InsiderAdvantage Georgia (Subscribers only)
Students Rip Likely Tuition Increase, Call Rules Chairman Balfour 'An Embarrassment'
By Tom Baxter
InsiderAdvantage Georgia
(3/15/10) With a cry of "Chop from the top," and signs that said "Raise hell, not tuition," students from colleges and universities across the state demonstrated in front of the Capitol Monday morning to protest cuts in the state’s higher education budget.
"We all know there’s probably going to be some cuts in the end but what we have to look at is what are we cutting. What kind of impact does it have on Georgia?" said Trevor Southerland, a senior majoring in political science at Kennesaw State University.
The demonstration turned out to be on a day when the legislature was not in session. It drew a crowd approaching 300, however – two or three times the size of the crowd which turned out last week for a protest against the proposed tobacco tax increase which featured national anti-tax activist Grover Norquist.

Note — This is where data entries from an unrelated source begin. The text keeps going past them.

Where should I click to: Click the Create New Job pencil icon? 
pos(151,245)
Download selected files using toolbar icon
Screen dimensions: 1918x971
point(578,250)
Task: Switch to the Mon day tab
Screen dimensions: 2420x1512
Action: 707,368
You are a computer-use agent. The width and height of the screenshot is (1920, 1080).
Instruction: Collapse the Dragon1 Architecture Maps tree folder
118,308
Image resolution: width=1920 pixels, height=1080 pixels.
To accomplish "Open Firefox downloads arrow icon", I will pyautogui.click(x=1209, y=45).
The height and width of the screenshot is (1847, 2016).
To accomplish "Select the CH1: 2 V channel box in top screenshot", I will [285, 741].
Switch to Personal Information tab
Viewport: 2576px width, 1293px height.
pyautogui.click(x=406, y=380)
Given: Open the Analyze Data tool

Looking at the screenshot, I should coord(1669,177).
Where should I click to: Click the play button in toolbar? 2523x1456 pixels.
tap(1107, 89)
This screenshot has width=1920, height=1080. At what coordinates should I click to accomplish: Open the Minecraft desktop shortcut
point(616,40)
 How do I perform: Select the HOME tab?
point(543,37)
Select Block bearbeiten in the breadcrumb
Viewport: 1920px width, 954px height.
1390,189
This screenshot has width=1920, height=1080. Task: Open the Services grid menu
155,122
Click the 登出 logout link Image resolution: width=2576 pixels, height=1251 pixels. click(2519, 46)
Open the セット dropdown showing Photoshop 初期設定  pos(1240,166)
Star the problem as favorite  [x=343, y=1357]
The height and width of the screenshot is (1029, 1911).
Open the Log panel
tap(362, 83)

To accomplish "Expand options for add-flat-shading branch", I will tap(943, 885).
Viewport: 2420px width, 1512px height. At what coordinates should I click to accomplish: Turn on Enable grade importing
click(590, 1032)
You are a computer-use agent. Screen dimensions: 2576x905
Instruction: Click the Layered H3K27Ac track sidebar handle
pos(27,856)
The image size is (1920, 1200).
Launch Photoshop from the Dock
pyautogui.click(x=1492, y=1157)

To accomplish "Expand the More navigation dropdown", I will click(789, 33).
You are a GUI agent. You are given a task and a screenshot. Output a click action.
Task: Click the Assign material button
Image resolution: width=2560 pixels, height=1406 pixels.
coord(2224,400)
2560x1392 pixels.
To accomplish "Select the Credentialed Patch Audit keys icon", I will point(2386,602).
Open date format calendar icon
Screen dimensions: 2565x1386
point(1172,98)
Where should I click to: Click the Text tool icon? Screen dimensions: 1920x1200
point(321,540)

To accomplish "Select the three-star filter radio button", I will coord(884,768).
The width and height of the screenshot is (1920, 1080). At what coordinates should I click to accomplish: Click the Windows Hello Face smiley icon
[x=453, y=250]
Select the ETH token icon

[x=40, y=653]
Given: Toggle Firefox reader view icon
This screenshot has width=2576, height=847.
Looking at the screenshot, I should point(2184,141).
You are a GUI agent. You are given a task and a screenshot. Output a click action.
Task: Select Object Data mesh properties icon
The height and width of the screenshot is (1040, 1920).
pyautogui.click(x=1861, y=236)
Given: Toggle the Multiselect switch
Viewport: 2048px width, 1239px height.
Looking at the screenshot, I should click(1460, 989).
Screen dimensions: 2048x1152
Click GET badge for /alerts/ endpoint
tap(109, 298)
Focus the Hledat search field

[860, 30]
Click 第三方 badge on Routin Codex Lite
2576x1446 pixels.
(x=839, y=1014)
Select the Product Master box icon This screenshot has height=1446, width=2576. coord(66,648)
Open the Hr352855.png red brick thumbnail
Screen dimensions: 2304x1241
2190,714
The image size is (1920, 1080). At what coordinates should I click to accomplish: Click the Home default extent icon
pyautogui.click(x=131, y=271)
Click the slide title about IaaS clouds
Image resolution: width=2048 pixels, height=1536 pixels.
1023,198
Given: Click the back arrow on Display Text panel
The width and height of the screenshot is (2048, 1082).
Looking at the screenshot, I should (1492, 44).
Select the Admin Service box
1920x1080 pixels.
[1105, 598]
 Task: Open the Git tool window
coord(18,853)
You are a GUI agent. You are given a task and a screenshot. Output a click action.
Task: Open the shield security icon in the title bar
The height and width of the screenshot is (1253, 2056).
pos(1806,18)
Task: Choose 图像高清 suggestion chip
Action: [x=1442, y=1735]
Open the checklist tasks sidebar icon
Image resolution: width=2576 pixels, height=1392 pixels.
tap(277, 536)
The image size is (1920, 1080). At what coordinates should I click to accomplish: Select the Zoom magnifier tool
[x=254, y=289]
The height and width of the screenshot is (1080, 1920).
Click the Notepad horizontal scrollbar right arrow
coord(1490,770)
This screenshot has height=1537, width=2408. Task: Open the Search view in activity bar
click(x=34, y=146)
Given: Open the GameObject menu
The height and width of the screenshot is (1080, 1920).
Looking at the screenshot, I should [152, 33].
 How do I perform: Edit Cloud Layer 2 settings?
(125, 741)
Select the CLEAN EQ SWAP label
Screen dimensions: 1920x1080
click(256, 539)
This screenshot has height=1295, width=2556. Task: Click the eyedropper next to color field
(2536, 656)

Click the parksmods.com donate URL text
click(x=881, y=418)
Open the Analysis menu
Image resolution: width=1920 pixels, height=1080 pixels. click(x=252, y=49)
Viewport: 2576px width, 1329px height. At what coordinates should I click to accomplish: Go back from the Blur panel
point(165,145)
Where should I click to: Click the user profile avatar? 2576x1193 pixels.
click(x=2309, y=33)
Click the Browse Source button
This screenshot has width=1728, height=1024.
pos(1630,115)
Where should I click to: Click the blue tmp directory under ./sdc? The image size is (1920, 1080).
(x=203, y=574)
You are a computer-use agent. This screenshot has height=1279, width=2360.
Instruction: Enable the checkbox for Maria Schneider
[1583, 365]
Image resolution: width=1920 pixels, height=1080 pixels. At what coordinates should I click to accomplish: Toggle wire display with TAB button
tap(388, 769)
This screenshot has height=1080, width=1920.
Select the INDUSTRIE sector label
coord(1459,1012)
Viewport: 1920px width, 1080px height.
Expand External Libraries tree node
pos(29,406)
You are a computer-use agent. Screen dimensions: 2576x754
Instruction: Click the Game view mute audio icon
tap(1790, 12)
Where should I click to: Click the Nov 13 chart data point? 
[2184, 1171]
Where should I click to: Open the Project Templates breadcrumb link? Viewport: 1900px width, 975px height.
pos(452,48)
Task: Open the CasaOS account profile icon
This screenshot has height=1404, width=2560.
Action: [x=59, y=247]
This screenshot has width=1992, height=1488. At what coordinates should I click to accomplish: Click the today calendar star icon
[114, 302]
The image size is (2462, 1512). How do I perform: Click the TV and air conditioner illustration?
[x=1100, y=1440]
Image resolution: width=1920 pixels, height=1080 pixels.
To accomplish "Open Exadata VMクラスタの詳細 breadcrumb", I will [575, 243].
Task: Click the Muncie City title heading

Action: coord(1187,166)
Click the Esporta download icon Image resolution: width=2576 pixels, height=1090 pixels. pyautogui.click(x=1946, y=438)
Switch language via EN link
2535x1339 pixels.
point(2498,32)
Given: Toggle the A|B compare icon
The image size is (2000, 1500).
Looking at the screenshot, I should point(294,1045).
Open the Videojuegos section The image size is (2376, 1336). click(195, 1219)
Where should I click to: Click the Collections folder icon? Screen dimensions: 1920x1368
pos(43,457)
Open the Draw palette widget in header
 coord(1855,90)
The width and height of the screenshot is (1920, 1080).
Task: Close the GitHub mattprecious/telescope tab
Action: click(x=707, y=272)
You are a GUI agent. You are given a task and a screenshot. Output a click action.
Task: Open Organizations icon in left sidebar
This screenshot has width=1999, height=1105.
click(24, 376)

Rep. DuBose Porter and his wife Carol, candidates for governor and lieutenant governor, spoke to the student group, along with several Democratic legislators.
But this was primarily a student-led affair. Will Avery, a graduate student in history at West Georgia University, said the demonstration was primarily organized on Facebook, which has been the case with other student demonstrations around the country.
Avery said members of the group, Georgia Students for Public Higher Education, have been in contact with some of the leaders of student demonstration in California, where some demonstrations over the past week have become violent.
"We’re trying to remain peaceful here and show our professionalism," Avery said.
Meanwhile, a more sedate group of student government leaders from around the state met with House Speaker David Ralston and planned to attend an afternoon meeting of the House Appropriations Committee.
One target of the demonstrators was Senate Rules chair Don Balfour, who has been quoted as saying tuitions at state colleges and universities are "ridiculously cheap."
"Our tuition is not embarrassingly cheap but he is an embarrassment to Georgia," Southerland said.